**Stored data entries**
━━━━
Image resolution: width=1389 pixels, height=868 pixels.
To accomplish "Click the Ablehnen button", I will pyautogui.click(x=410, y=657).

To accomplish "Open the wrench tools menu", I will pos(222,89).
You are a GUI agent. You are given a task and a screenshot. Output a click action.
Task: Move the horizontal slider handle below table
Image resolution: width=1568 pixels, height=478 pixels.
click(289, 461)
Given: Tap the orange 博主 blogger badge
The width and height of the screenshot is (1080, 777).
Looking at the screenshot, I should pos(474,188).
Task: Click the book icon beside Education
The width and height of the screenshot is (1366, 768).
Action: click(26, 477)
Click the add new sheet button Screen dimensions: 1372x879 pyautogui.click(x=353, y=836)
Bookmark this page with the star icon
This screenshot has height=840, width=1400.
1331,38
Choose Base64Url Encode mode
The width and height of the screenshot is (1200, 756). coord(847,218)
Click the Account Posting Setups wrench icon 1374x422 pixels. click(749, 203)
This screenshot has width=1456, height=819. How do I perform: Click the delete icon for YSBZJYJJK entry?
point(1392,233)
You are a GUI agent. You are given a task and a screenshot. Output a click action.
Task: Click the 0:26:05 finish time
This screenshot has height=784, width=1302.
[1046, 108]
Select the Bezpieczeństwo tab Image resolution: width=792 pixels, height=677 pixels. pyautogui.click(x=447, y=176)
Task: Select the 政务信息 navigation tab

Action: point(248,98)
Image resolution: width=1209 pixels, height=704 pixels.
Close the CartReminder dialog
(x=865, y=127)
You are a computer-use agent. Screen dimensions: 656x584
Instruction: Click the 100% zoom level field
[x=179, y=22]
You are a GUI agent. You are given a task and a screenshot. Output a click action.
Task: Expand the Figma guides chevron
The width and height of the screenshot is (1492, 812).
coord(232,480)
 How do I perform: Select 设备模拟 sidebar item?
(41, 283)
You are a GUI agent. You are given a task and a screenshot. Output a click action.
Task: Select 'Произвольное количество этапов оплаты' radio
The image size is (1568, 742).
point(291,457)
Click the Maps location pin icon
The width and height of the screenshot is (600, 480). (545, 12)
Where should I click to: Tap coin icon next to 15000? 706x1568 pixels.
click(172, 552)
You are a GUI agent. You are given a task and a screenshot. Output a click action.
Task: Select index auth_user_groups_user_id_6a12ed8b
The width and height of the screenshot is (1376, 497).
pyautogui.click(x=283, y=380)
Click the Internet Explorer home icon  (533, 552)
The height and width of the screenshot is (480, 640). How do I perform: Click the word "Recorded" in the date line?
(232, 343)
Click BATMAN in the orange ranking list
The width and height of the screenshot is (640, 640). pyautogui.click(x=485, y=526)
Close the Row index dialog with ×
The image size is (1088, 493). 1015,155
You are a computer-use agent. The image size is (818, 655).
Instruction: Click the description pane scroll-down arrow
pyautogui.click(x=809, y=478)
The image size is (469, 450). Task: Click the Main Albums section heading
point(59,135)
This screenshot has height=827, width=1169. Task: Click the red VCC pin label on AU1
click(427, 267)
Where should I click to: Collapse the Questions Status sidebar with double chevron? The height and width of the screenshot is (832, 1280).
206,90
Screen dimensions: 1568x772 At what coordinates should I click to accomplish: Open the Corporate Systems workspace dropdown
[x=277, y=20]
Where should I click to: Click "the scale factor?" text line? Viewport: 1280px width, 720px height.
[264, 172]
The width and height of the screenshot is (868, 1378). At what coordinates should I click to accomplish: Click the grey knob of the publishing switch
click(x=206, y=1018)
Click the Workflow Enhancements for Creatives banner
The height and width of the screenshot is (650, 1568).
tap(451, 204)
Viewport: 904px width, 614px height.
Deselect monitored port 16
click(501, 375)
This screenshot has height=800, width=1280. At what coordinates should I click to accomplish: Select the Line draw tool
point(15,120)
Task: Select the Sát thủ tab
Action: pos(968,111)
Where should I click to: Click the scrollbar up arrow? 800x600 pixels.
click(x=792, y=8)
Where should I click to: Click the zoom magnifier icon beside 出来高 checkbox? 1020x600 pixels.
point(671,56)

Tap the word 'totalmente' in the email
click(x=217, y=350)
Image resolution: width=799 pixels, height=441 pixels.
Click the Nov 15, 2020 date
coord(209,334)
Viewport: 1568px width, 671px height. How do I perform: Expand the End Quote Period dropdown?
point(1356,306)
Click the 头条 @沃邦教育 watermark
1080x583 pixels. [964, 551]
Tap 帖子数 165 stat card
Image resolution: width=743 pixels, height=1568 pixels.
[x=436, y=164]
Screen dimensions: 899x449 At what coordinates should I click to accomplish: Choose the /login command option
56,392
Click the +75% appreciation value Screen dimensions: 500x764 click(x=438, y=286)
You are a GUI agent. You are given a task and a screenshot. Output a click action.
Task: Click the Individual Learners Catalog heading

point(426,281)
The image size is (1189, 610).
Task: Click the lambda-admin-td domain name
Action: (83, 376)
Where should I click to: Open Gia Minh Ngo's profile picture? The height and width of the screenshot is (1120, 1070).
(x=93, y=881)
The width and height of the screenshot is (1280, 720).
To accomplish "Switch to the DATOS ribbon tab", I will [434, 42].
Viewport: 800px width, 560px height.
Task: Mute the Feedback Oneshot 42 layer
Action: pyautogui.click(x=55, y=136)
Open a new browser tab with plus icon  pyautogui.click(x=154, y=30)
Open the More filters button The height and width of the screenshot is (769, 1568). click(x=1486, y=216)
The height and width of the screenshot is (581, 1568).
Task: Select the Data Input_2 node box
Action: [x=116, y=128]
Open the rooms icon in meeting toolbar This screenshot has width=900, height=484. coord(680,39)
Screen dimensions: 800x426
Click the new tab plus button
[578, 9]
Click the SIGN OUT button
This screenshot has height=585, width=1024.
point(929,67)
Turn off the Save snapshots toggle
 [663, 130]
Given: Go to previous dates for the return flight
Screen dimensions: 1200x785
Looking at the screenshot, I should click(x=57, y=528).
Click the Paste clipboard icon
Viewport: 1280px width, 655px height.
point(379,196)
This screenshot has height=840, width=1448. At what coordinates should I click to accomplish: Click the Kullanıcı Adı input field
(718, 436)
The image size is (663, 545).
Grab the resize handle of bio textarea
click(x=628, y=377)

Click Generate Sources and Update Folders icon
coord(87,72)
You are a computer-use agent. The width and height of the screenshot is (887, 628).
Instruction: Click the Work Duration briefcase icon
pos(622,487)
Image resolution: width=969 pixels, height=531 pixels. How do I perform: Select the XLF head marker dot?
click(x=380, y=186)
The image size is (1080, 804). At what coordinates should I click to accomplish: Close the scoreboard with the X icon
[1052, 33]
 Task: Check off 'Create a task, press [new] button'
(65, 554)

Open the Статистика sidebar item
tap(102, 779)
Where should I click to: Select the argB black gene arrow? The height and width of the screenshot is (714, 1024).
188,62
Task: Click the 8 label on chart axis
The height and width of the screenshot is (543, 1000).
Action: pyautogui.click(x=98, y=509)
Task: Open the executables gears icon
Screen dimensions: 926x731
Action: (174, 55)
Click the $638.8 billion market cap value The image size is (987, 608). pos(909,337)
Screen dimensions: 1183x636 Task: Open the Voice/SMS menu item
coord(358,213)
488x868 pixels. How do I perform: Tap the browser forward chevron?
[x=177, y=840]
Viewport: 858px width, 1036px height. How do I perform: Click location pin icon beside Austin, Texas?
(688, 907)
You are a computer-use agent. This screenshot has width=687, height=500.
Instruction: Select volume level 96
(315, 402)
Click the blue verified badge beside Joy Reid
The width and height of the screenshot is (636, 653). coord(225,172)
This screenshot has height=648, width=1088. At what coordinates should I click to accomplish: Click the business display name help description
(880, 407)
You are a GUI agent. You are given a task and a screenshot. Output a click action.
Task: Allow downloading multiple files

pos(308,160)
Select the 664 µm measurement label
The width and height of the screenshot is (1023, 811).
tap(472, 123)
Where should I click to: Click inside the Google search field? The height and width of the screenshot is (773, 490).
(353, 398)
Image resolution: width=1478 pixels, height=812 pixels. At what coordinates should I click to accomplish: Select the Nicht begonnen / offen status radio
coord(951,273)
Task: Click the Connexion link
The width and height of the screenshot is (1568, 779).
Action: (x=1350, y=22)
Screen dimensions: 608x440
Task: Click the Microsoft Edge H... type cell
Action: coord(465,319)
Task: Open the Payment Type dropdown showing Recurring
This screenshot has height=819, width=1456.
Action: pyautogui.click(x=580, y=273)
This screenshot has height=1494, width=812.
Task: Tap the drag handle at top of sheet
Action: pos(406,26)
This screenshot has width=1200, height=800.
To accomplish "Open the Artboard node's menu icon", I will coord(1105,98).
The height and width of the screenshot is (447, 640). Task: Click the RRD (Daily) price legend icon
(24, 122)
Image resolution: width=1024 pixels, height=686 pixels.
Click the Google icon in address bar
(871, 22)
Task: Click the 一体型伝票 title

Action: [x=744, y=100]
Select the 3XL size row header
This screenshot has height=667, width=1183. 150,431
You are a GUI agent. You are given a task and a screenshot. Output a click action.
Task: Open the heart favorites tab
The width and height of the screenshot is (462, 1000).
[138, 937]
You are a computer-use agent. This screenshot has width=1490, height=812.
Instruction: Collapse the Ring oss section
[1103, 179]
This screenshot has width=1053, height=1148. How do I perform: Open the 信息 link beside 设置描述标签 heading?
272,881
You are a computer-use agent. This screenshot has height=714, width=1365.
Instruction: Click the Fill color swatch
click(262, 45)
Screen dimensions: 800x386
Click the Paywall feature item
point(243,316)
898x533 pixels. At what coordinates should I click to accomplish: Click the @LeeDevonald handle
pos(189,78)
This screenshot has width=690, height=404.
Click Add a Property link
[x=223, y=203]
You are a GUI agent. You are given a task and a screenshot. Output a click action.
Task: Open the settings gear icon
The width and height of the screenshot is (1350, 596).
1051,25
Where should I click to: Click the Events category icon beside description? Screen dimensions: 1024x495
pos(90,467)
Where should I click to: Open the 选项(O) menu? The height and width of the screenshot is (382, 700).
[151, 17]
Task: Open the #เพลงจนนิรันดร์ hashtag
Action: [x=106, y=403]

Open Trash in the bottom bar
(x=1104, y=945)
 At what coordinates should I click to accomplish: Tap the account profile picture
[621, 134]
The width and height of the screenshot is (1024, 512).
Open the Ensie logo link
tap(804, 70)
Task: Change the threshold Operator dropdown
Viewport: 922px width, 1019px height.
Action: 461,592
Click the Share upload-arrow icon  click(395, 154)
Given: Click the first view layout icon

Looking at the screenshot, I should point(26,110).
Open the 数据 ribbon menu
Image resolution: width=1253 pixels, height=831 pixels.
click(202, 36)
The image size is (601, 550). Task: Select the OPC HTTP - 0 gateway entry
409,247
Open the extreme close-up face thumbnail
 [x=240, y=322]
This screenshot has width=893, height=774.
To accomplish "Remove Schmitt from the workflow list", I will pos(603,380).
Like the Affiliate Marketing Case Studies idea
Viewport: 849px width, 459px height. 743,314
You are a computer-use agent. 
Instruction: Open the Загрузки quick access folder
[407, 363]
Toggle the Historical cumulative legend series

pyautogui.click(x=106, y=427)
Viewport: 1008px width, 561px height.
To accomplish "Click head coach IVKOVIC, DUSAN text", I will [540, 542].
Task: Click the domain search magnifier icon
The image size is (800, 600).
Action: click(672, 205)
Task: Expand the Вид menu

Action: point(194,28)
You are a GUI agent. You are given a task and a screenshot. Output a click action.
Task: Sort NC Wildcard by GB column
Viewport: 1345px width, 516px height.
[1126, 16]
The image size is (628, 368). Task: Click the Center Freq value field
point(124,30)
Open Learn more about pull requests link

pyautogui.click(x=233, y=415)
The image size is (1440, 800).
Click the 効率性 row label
━━━━
**WORK TO COMPLETE**
Which lines above hold the word "wrench"? Copy each of them.

**OUTPUT FOR THIS TASK**
To accomplish "Open the wrench tools menu", I will pos(222,89).
Click the Account Posting Setups wrench icon 1374x422 pixels. click(749, 203)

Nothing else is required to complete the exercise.